Published on Wednesday May 7 2014 (AEST)
Andrew Forrest’s investments continue to range far and wide, with the mining billionaire today investing millions into a uranium junior just days after he bought a beef exporting company.
Mr Forrest has today pumped $12 million into Energy and Minerals Australia as part of a broader $36 million funds injection for the company.
The investment is a reunion of sorts, with EMA run by two men with prior links to Mr Forrest via his main company Fortescue Metals Group; Julian Tapp and Mike Young.
Mr Tapp was government relations advisor for Fortescue until 2012, while Mr Young led iron ore exporter BC Iron into a highly successful joint venture with Fortescue in 2009.
EMA is exploring acreage in the goldfields of WA which are prospective for uranium and base metals.
“My investment is a strong vote of confidence in the executive management team of Mike Young and Julian Tapp with whom I have had a long and successful working relationship,’’ said Mr Forrest in a statement.
Mr Forrest’s investment through his holding company ‘’Forrest Family Investments’’ will give him a stake of just over 27 per cent in EMA, and comes on the same day that Macquarie, Acorn Capital and Element Resources Fund agreed to covert their $24.5 million worth of debt into shares.
Mr Young said the investment would help unlock EMA’s future growth and potential.
It’s the second raising that EMA has completed so far in 2014, despite the deathly environment for uranium.
Mr Forrest’s investment comes just days after he bought WA food exporter Harvey Beef for an estimated $30 million.
But his stake in nickel junior Poseidon is shrinking, after the billionaire declined to participate in another equity raising by the nickel minnow.
Poseidon has today completed its second equity raising in the space of four months, and while the total raised this year – $7.5 million - may be small, it’s a big improvement on last year when the company couldn't raise money on several attempts.
Poseidon boss David Singleton said improved nickel prices were bringing investors back to nickel, and the company could have raised much more over the weekend had it not been prevented by an internal raising cap.

§ **Supplied records**:

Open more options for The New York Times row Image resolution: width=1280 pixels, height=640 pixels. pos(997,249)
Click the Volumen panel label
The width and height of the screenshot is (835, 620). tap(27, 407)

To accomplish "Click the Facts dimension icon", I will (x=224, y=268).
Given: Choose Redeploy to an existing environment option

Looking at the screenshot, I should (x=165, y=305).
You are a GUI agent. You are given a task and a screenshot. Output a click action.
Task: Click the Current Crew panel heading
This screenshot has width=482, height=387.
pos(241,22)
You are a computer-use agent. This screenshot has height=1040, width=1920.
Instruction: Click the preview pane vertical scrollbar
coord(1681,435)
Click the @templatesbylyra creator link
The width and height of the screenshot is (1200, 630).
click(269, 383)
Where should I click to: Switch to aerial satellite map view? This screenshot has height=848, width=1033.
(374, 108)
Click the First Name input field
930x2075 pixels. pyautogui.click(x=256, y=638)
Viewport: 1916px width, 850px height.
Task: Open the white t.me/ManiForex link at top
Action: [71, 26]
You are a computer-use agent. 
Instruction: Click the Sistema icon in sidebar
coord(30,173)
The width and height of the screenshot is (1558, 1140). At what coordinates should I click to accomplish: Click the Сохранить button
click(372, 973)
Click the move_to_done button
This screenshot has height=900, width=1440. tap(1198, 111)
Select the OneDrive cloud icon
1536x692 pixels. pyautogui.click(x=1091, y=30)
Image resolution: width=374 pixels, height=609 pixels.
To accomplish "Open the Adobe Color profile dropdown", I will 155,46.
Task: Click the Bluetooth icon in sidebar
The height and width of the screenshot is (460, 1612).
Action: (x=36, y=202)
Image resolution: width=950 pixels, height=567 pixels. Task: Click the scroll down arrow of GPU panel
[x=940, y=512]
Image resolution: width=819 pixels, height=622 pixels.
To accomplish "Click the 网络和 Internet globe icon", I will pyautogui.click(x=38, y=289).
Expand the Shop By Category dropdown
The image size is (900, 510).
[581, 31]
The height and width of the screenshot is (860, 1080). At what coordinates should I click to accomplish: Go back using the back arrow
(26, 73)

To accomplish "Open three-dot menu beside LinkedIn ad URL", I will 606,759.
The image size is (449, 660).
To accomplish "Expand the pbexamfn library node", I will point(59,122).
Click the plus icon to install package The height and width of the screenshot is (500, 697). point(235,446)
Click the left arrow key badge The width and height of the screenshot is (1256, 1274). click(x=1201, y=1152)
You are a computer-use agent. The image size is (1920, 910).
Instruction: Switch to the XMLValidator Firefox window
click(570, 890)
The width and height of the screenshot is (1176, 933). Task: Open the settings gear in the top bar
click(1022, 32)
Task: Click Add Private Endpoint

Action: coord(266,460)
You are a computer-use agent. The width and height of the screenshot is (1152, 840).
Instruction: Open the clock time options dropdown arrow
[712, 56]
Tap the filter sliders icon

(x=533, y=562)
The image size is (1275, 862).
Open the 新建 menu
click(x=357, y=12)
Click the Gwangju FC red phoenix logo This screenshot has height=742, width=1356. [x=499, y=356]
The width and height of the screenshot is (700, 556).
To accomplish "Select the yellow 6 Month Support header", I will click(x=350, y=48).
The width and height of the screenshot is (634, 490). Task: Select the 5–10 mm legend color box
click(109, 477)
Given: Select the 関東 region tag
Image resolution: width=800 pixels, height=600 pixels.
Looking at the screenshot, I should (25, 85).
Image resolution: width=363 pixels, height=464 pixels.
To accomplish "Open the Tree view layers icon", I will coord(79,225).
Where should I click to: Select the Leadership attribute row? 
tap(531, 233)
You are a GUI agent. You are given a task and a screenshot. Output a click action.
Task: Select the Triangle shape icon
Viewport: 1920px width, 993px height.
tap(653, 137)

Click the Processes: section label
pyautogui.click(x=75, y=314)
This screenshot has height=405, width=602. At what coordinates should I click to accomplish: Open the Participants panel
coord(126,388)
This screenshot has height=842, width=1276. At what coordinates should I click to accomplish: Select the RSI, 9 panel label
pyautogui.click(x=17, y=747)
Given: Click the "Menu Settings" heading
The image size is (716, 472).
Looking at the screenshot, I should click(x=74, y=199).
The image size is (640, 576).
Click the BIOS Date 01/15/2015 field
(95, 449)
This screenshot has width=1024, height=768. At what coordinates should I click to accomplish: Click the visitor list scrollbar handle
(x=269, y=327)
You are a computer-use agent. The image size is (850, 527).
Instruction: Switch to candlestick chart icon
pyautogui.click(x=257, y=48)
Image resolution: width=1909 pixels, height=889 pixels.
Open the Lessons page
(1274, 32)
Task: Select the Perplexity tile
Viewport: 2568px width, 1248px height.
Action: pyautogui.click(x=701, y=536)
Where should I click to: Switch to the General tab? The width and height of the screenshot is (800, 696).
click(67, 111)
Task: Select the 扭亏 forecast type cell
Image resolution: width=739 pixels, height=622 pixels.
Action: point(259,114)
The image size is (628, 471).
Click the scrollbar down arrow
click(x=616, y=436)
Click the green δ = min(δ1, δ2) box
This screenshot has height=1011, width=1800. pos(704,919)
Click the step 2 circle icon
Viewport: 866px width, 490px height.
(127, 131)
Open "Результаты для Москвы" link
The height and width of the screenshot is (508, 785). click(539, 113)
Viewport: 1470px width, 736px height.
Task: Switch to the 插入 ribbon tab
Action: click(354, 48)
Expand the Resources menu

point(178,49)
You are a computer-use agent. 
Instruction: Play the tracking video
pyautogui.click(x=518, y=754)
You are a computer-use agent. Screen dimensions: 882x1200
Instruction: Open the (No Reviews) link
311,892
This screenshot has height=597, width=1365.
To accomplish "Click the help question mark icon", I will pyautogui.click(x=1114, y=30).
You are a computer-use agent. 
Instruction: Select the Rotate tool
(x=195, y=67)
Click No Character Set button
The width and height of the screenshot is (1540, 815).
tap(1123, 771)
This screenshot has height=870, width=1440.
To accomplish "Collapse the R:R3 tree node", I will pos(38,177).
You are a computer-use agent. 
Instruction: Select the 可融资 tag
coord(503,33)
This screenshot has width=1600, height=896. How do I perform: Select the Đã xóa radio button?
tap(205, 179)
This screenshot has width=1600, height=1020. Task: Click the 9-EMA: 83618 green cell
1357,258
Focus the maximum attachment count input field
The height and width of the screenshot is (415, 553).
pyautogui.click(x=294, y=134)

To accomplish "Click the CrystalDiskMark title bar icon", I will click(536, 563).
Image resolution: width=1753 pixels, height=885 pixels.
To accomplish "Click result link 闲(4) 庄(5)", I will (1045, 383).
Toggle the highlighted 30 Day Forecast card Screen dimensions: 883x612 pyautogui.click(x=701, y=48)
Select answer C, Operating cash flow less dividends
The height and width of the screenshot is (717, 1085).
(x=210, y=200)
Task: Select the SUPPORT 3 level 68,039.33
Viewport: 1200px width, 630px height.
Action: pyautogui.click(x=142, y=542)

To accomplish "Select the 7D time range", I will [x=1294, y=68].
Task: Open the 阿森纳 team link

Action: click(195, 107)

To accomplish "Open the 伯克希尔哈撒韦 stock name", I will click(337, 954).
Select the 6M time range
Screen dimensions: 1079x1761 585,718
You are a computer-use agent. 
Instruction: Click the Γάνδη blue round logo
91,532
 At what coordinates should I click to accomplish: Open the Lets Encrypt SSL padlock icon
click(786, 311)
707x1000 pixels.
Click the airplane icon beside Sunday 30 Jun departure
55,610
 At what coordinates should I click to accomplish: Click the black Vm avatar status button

§ **What the exercise asks**:
Continue the article on Andrew Forrest's investment in Energy and Minerals Australia, picking up after its final sentence. None of the records is needed here.

§ **Task response**:
‘‘We were very heavily over-subscribed and we probably would have done more but we have bumped up against our annual raising capacity that we have permission for from shareholders,’’ he said.
‘‘It is unfortunate because having had a few bad years where it was quite hard to raise money, to get to the point where we were so heavily over-subscribed that we could have raised a lot more but to not have the capacity to do it is a little bit frustrating.’’
Nickel prices have improved by more than 25 per cent since January on the back of an export ban imposed by the world’s biggest nickel producer, Indonesia.
Mr Singleton confirmed that Mr Forrest had not participated in the equity raising.
Mr Forrest started 2014 with 33 per cent of Poseidon shares, but according to Bloomberg he now holds just over 27 per cent.
‘‘He will be slightly diluted as a result of today,’’ said Mr Singleton.
Poseidon must pay about $9 million in debts to Mr Forrest by October 1, and Mr Singleton said the company was considering asking shareholders for permission to raise more money, or possibly taking on new debt, to pay back Mr Forrest.
Poseidon is also reviewing quicker and cheaper ways to get its Windarra nickel prospect into production.
The company halted work last year as low nickel prices bit hard, but the improved climate could see preparatory work on site recommence soon.
‘‘The key next step for us is to recommence operations on the ground at Mt Windarra which we bought to a halt in June last year as the nickel market was going strongly against us. We are able to restart now and that will start to open up some other options,’’ said Mr Singleton.